The following sections introduce revelations that have emerged from comparative evolutionary vantages on three classes of nature’s reproductive oddities: clones, hermaphrodites and pregnancies. Approximately 100 extant species of vertebrate animals (0.1% of the total) consistently reproduce without the benefit of sex (Dawley & Bogart, 1989). Darwin himself was aware of the phenomenon of ‘virgin birth’, as evidenced by a passage from his 1868 book (Darwin, 1868; p. 352): ‘the now well-ascertained cases of parthenogenesis prove that the distinction between Mdm2 antagonist sexual and asexual generation is not nearly so
great as was formerly thought, for ova occasionally, and even in some cases frequently, become developed into perfect beings, without the concourse of the male’. We now know that a diverse miscellany of reptilian, amphibian and piscine evolutionary lineages consist solely of females who
reproduce by parthenogenesis or related reproductive modes that entail little or no genetic participation by males and sperm. These all-female lineages sometimes are referred to as clonal ‘biotypes’ (because the standard definitions of sexual biological species hardly apply). They perpetuate themselves by producing unfertilized ova that develop directly into daughter individuals who will carry on these traditions of sexual abstinence.

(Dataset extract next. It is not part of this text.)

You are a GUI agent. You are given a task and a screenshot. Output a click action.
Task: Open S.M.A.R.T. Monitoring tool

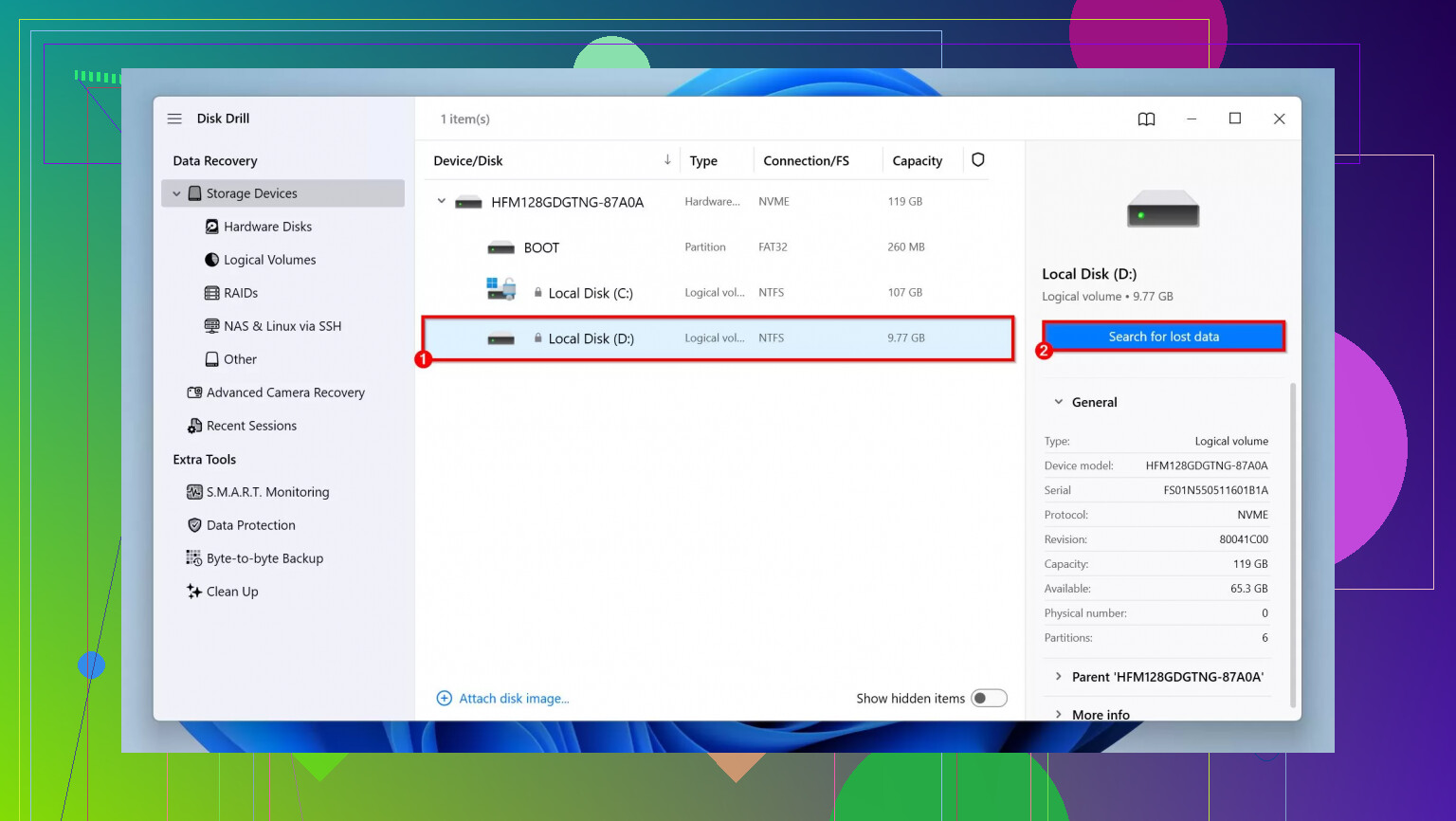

To address the evolutionary origins and genealogical histories of such vertebrate clones, geneticists use cytonuclear analyses that appraise cytoplasmically housed Deforolimus chemical structure mitochondrial (mt) DNA sequences in conjunction with genotypic data (such as those traditionally revealed in allozyme surveys) from multiple unlinked nuclear loci. In the last 20 years, ‘cytonuclear genetic signatures’ (Avise, 2001) have been used to unveil both the modes of origin and the subsequent evolutionary histories of nearly all known unisexual vertebrate lineages. Mt analyses (even alone) are of special relevance for such clonal taxa (Avise, Quattro & Vrijenhoek, 1992) because the genealogical history of mt transmission is, in principle, one and the same as a biotype’s entire organismal phylogeny, which consists Cytidine deaminase of nothing other than matrilineal ancestry. This contrasts dramatically with the standard situation in sexual taxa where the matrilineal genealogy is only a miniscule fraction of a species’ total hereditary legacy, most of which is ensconced instead in the nuclear genome whose alleles have been transmitted across the generations via both males and females through multitudinous unlinked nuclear ‘gene trees’ (Avise, 2000) that inevitably differ topologically from locus to locus because of the Mendelian rules of segregation and independent assortment.